* _What you should do_: Reproduce the overview on topic modeling and non-negative matrix factorization below word for word. Leave out the material that follows it.

──────── Selected extract ────────

# Overview

Due to the length of the original notebook, I decided to create a separate submission for the Non-Negative Matrix Factroization.

An **important distinction** to make is the differnce between topic modeling and topic classification. Topic modeling groups unlabeld text by the topics the model thinks it contains and groups them by those topics. Topic classification  contains labeled training data. Hence with topic modeling we generally deal with unsupervised techniques such as Latent Dirichlet Allocation and Latent Semantic Analysis. While with topic classification we generally deal with supervised learning algorithms such as support vector machines and naive bayes analysis. There are also deep learning architectures used for text classification auch as Convolutional Neural Networks and Recurrent Neural Networks. I will provide resources in a separate notebook for further information. 

 

**Issue with NMF for classifcation** : Nonnegative matrix factorization is often utlized for topic modeling and not top classifcation. For topic modeling, we can choose a certain number of topics for the matrix to be contained in. For our purposes, we will choose 5 topics (since we have 5 different catgeories to classify articles).

──────── Stored data ────────

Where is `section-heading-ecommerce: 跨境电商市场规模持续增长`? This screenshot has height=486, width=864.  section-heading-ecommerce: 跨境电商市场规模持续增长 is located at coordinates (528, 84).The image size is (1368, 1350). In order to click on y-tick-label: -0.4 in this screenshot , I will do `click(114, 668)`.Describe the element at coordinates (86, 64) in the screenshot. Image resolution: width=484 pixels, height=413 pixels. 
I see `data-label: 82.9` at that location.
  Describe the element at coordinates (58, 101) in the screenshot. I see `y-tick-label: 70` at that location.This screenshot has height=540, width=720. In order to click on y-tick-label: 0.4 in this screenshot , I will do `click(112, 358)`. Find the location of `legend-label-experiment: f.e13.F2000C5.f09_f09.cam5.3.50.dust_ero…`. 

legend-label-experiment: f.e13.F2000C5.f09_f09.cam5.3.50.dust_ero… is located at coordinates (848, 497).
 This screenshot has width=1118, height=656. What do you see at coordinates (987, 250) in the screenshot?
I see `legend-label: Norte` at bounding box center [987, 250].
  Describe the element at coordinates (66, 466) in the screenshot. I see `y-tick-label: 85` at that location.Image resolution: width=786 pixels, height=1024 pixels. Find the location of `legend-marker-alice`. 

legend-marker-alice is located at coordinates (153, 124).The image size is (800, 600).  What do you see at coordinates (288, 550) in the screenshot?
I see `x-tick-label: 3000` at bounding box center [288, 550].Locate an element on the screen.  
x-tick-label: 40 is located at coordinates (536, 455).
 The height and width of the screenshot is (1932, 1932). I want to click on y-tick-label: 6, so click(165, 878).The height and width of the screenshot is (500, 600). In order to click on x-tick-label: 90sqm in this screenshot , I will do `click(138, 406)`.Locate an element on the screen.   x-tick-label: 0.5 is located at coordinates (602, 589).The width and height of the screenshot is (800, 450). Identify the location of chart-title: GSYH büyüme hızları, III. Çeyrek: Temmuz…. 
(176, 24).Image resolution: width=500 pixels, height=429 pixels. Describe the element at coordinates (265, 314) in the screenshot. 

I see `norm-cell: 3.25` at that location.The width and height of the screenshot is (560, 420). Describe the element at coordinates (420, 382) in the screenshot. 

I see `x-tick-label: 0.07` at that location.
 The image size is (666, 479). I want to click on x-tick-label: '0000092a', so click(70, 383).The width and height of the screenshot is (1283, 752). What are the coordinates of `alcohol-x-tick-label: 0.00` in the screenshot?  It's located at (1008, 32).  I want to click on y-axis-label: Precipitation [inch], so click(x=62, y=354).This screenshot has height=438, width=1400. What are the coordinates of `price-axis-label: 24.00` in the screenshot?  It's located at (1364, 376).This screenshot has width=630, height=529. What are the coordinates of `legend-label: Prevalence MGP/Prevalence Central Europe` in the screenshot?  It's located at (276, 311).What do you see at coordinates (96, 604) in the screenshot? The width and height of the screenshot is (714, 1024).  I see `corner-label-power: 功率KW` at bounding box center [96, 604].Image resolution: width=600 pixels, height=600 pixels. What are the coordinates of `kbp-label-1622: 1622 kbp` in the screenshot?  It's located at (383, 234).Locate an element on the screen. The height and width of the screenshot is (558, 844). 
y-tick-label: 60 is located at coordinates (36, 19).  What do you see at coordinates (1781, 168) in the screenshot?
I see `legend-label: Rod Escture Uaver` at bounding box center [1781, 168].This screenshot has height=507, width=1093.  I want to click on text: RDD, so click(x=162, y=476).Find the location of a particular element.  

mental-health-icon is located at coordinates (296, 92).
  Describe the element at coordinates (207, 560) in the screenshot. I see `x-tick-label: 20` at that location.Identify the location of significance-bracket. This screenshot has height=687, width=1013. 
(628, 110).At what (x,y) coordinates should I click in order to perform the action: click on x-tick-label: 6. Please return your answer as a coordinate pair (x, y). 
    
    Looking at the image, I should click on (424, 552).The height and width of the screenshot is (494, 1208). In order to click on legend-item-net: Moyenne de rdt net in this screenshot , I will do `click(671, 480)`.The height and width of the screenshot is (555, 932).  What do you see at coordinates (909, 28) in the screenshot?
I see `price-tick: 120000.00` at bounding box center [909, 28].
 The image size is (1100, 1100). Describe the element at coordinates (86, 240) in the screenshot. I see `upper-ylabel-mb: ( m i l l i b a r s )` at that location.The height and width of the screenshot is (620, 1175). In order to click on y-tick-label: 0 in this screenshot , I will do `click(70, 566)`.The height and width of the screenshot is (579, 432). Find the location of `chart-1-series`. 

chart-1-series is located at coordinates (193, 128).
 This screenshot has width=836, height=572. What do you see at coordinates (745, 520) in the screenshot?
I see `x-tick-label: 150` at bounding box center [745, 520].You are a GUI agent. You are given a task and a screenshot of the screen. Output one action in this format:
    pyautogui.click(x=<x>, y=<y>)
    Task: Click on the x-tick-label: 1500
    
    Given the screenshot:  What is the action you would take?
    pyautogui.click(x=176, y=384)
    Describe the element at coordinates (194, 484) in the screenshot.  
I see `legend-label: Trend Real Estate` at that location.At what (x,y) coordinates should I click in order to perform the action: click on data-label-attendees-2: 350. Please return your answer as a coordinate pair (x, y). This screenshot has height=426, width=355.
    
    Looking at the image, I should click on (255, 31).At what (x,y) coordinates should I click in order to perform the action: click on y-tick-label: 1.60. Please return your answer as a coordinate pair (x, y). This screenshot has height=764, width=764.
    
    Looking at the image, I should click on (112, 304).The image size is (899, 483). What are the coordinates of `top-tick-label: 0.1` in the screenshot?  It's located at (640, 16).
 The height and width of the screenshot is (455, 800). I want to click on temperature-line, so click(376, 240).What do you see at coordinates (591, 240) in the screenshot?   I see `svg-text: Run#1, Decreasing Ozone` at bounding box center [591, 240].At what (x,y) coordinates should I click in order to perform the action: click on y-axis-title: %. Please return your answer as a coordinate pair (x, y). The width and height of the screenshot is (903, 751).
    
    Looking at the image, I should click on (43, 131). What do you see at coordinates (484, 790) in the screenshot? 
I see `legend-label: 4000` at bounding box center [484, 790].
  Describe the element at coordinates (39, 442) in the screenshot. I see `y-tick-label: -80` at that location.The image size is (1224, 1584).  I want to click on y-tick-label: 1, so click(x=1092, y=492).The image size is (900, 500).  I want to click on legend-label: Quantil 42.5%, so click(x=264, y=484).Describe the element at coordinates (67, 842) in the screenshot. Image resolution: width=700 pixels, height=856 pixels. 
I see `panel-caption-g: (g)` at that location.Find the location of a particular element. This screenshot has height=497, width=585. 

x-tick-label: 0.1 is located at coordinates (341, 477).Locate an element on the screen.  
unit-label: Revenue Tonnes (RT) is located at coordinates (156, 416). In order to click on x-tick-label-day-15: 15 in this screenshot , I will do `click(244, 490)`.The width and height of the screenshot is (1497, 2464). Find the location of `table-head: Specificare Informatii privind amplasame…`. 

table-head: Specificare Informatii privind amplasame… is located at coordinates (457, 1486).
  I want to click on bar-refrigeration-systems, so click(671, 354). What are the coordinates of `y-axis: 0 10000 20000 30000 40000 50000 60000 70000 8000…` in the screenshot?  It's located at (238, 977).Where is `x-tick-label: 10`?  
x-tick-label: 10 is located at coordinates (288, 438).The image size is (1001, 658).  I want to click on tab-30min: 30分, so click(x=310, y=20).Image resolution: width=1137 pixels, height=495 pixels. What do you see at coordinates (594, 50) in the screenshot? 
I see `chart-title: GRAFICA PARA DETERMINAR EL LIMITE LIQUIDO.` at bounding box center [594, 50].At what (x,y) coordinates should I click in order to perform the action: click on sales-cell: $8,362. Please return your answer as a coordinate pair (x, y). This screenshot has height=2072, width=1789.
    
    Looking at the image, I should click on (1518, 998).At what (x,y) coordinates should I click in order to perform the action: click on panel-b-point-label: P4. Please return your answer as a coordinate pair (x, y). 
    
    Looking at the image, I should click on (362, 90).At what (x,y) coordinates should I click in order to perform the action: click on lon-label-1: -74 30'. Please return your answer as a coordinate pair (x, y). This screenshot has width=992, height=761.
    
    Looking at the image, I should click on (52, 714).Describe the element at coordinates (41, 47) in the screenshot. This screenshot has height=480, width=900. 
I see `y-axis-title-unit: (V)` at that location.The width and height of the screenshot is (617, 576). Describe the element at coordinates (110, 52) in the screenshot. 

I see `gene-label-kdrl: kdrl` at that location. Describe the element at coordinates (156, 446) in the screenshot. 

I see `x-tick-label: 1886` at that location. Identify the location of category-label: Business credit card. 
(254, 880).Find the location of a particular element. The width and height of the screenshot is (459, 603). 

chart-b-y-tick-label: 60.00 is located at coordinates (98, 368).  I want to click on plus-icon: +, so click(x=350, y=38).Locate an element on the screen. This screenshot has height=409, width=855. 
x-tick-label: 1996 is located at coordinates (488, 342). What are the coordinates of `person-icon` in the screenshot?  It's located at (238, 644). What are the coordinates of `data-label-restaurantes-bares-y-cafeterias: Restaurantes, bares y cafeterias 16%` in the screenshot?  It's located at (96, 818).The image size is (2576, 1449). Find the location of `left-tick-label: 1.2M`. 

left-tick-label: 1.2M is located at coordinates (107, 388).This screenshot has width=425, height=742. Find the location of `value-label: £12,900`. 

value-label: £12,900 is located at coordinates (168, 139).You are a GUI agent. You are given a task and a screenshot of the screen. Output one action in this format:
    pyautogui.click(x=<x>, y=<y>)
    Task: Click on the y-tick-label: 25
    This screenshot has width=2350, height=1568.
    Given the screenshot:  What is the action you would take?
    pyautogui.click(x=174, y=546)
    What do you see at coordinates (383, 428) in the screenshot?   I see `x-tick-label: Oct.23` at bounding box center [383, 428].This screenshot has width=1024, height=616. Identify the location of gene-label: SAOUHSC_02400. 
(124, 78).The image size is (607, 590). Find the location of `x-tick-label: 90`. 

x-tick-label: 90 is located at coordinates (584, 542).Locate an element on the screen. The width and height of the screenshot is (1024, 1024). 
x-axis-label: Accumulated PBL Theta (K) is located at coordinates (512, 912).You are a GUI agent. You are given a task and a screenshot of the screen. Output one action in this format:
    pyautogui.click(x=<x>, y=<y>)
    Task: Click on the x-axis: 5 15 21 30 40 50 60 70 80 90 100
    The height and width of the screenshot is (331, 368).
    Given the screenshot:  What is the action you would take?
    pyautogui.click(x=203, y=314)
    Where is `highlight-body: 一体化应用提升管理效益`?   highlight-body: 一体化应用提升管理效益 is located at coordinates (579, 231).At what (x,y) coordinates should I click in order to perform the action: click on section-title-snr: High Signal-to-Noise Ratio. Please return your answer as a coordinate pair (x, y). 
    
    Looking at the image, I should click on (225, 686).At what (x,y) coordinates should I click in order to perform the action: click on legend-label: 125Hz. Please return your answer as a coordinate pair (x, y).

────────

* _Exercise response_:
# Overview

Due to the length of the original notebook, I decided to create a separate submission for the Non-Negative Matrix Factroization.

An **important distinction** to make is the differnce between topic modeling and topic classification. Topic modeling groups unlabeld text by the topics the model thinks it contains and groups them by those topics. Topic classification  contains labeled training data. Hence with topic modeling we generally deal with unsupervised techniques such as Latent Dirichlet Allocation and Latent Semantic Analysis. While with topic classification we generally deal with supervised learning algorithms such as support vector machines and naive bayes analysis. There are also deep learning architectures used for text classification auch as Convolutional Neural Networks and Recurrent Neural Networks. I will provide resources in a separate notebook for further information. 

 

**Issue with NMF for classifcation** : Nonnegative matrix factorization is often utlized for topic modeling and not top classifcation. For topic modeling, we can choose a certain number of topics for the matrix to be contained in. For our purposes, we will choose 5 topics (since we have 5 different catgeories to classify articles).